_What needs to be done_
Go through the data below and copy each line that includes "toolbar".

[Data records]
┏━━

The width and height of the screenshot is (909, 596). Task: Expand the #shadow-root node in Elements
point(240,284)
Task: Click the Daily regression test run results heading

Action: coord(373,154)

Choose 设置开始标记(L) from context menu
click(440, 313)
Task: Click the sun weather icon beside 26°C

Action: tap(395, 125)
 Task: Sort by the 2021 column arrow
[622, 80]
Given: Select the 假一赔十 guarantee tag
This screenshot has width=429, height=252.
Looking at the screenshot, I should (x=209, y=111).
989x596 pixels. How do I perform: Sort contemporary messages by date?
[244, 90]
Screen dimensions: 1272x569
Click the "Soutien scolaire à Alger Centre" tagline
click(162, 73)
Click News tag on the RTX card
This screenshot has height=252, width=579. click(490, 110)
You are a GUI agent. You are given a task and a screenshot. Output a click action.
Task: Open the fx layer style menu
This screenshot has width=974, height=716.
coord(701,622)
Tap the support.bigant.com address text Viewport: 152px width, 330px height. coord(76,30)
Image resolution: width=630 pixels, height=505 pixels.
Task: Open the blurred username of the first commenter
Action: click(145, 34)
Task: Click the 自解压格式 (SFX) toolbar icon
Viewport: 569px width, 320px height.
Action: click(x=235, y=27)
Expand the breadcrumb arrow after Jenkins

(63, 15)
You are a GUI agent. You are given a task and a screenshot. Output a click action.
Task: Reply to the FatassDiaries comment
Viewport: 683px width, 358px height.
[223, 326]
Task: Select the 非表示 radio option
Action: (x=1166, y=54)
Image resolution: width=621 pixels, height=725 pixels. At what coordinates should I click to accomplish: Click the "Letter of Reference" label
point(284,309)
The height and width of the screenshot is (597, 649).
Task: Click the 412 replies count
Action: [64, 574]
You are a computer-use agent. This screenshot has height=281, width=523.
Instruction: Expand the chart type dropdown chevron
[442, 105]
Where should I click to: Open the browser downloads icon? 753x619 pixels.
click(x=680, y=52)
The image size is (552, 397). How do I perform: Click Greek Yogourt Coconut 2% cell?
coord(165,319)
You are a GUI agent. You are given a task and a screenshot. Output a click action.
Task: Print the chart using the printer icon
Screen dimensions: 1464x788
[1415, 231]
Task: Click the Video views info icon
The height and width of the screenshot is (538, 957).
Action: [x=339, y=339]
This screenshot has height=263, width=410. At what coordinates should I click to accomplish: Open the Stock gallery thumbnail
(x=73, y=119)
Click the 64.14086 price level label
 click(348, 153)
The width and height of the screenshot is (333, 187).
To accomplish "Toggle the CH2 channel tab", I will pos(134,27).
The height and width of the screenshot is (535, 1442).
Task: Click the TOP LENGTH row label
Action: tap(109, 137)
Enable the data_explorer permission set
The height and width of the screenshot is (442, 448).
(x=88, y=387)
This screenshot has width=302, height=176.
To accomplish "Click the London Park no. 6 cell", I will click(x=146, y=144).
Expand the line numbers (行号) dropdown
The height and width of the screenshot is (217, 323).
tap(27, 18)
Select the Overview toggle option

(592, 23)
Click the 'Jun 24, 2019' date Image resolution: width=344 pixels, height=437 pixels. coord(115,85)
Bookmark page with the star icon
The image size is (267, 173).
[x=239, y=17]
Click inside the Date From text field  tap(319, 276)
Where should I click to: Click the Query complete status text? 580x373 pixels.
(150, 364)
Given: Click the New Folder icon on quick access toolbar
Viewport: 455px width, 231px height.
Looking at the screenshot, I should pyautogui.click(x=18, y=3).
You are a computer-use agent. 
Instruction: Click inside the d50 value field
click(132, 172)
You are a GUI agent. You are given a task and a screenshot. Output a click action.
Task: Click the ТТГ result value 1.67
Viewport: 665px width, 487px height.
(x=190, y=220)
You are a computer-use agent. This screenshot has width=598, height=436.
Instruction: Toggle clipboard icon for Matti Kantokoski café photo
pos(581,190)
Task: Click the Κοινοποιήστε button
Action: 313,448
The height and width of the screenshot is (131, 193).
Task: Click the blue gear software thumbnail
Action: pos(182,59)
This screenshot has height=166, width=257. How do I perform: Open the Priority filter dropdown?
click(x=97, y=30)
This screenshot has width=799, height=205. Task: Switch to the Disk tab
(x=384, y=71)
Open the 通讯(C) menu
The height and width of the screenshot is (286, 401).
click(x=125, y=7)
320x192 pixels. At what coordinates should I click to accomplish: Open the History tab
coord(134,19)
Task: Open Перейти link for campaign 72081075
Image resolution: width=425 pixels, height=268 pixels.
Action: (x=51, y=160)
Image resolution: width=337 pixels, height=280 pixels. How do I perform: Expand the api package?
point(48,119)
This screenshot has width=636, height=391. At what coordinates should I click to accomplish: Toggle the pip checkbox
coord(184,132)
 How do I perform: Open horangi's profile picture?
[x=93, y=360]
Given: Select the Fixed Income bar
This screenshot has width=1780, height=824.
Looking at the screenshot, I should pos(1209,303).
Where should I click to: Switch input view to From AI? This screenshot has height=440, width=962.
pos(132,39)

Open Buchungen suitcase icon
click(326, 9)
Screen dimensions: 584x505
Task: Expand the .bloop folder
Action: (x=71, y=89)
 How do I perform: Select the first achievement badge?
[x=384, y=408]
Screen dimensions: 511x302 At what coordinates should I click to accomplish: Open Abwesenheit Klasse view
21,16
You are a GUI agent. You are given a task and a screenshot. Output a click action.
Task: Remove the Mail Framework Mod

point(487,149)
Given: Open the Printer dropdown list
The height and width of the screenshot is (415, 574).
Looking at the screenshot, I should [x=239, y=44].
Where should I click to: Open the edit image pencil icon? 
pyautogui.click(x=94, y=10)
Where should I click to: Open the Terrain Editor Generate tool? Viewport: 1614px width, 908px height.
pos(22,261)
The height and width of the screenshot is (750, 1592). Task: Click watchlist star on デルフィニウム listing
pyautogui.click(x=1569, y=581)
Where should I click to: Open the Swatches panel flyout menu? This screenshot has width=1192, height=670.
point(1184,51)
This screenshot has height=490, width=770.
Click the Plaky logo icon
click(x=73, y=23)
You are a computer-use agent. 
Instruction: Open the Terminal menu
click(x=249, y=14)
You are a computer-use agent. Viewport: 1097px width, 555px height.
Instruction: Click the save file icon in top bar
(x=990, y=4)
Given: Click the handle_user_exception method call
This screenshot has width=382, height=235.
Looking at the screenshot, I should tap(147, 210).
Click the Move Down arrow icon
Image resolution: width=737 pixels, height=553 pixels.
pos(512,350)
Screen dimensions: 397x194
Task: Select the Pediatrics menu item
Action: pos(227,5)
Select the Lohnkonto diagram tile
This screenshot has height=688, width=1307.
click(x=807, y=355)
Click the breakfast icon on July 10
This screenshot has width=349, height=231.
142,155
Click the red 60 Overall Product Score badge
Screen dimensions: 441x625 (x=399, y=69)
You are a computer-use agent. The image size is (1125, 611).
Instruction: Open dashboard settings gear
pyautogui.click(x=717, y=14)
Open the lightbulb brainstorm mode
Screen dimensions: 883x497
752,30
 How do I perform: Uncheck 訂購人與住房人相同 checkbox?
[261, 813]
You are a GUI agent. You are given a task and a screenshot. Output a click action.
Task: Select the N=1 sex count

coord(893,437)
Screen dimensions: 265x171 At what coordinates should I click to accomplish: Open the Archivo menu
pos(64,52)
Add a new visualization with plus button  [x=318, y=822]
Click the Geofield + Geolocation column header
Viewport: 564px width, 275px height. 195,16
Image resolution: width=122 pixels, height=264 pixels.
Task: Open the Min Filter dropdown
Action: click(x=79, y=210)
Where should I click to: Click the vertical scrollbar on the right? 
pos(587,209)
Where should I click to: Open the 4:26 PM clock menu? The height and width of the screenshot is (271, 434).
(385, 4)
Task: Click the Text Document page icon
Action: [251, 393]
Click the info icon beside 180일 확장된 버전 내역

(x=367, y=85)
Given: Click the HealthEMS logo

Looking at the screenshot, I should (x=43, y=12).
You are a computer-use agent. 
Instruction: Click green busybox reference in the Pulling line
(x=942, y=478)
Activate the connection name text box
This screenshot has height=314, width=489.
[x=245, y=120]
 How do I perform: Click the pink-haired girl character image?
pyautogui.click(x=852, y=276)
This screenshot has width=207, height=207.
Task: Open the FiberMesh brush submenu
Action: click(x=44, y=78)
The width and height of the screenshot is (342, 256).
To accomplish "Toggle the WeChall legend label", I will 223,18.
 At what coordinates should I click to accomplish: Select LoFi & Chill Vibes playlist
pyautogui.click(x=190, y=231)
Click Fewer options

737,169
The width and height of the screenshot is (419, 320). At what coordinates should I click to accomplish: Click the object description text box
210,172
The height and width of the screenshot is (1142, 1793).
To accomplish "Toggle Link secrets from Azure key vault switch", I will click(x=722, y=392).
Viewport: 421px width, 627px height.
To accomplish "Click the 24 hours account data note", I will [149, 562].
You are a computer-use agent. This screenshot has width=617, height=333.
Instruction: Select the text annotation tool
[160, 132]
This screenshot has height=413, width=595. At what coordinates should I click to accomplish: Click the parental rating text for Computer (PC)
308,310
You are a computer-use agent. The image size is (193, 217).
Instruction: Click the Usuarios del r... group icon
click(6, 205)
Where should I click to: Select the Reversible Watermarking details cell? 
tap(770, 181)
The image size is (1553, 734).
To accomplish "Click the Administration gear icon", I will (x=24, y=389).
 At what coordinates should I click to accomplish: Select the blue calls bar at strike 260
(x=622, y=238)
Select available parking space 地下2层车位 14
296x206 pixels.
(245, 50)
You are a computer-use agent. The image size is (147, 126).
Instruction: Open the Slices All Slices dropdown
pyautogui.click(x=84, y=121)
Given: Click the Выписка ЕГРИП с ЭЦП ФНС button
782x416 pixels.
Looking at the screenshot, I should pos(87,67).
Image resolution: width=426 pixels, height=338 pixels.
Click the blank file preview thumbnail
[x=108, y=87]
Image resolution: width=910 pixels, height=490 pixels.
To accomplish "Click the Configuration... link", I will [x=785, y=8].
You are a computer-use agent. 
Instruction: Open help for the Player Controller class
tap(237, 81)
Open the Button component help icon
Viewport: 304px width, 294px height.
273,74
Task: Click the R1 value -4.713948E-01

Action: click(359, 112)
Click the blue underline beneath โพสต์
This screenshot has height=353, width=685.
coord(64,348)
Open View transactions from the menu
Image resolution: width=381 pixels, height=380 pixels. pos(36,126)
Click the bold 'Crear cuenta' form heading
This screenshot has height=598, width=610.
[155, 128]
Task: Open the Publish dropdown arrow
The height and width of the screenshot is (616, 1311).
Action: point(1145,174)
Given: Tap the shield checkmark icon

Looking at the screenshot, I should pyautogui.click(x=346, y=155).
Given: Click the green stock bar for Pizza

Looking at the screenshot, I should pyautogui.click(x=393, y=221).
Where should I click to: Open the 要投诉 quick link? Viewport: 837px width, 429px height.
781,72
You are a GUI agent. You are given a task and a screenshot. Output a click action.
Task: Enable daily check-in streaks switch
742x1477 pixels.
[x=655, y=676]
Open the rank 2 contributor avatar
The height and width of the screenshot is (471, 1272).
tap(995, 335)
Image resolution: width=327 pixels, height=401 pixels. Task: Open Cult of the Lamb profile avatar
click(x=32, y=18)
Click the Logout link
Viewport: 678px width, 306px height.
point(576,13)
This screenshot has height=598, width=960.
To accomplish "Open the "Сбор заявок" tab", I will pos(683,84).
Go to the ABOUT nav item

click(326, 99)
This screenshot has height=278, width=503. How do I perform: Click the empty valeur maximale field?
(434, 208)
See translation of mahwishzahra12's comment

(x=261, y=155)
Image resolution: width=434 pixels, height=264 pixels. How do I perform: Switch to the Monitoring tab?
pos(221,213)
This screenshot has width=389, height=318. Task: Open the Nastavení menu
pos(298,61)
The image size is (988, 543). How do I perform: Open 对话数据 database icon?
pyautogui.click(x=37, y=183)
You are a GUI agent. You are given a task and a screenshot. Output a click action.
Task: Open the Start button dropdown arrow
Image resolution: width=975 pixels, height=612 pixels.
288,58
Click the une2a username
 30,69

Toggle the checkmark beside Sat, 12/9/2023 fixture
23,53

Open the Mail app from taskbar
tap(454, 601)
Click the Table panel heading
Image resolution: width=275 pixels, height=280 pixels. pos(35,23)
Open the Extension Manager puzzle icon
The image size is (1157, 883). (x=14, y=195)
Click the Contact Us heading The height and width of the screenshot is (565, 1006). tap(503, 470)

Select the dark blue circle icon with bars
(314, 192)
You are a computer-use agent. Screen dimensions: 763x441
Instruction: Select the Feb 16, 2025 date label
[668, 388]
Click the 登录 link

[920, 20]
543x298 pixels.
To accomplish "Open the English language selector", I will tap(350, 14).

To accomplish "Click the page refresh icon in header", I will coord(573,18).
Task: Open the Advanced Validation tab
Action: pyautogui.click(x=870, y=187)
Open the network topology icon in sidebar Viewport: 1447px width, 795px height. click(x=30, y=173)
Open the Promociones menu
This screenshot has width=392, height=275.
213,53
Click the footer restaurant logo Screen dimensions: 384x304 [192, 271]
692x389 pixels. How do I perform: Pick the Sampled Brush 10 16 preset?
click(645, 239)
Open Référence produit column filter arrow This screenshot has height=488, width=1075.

┗━━

_Task solution_
Task: Click the 自解压格式 (SFX) toolbar icon
Given: Click the New Folder icon on quick access toolbar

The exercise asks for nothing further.